> DATASET ENTRIES
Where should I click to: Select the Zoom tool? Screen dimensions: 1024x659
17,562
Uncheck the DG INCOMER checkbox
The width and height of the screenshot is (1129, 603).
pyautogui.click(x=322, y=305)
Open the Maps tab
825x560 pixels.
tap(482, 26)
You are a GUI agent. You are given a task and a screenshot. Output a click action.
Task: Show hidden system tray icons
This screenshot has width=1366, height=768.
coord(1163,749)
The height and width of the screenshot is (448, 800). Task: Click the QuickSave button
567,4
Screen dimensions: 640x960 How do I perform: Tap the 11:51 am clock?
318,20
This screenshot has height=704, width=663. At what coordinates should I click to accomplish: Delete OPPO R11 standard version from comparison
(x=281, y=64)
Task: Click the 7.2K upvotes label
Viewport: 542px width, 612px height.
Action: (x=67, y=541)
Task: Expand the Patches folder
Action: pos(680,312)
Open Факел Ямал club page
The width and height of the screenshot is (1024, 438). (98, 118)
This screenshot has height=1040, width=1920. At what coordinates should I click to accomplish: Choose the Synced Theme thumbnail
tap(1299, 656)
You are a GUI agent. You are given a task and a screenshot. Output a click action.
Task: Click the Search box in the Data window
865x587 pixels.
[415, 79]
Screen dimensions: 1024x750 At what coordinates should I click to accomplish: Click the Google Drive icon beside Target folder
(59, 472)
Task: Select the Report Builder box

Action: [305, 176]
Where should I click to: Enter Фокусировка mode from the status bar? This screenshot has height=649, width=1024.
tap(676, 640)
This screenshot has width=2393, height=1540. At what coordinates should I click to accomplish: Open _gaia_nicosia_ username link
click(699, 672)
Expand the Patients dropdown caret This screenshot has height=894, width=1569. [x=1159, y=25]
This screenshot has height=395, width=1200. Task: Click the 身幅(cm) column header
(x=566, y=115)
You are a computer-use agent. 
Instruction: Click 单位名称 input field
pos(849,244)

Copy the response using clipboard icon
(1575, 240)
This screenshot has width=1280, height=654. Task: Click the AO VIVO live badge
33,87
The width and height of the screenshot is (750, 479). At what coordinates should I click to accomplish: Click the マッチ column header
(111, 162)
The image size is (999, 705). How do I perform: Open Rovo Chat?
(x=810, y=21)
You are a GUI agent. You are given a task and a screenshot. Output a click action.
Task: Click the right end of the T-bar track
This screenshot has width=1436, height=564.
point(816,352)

> EXERCISE BRIEF
Could you set down every record exactly as given?

> RESULT FOR THIS EXERCISE
Where should I click to: Select the Zoom tool? Screen dimensions: 1024x659
17,562
Uncheck the DG INCOMER checkbox
The width and height of the screenshot is (1129, 603).
pyautogui.click(x=322, y=305)
Open the Maps tab
825x560 pixels.
tap(482, 26)
You are a GUI agent. You are given a task and a screenshot. Output a click action.
Task: Show hidden system tray icons
This screenshot has width=1366, height=768.
coord(1163,749)
The height and width of the screenshot is (448, 800). Task: Click the QuickSave button
567,4
Screen dimensions: 640x960 How do I perform: Tap the 11:51 am clock?
318,20
This screenshot has height=704, width=663. At what coordinates should I click to accomplish: Delete OPPO R11 standard version from comparison
(x=281, y=64)
Task: Click the 7.2K upvotes label
Viewport: 542px width, 612px height.
Action: (x=67, y=541)
Task: Expand the Patches folder
Action: pos(680,312)
Open Факел Ямал club page
The width and height of the screenshot is (1024, 438). (98, 118)
This screenshot has height=1040, width=1920. At what coordinates should I click to accomplish: Choose the Synced Theme thumbnail
tap(1299, 656)
You are a GUI agent. You are given a task and a screenshot. Output a click action.
Task: Click the Search box in the Data window
865x587 pixels.
[415, 79]
Screen dimensions: 1024x750 At what coordinates should I click to accomplish: Click the Google Drive icon beside Target folder
(59, 472)
Task: Select the Report Builder box

Action: [305, 176]
Where should I click to: Enter Фокусировка mode from the status bar? This screenshot has height=649, width=1024.
tap(676, 640)
This screenshot has width=2393, height=1540. At what coordinates should I click to accomplish: Open _gaia_nicosia_ username link
click(699, 672)
Expand the Patients dropdown caret This screenshot has height=894, width=1569. [x=1159, y=25]
This screenshot has height=395, width=1200. Task: Click the 身幅(cm) column header
(x=566, y=115)
You are a computer-use agent. 
Instruction: Click 单位名称 input field
pos(849,244)

Copy the response using clipboard icon
(1575, 240)
This screenshot has width=1280, height=654. Task: Click the AO VIVO live badge
33,87
The width and height of the screenshot is (750, 479). At what coordinates should I click to accomplish: Click the マッチ column header
(111, 162)
The image size is (999, 705). How do I perform: Open Rovo Chat?
(x=810, y=21)
You are a GUI agent. You are given a task and a screenshot. Output a click action.
Task: Click the right end of the T-bar track
This screenshot has width=1436, height=564.
point(816,352)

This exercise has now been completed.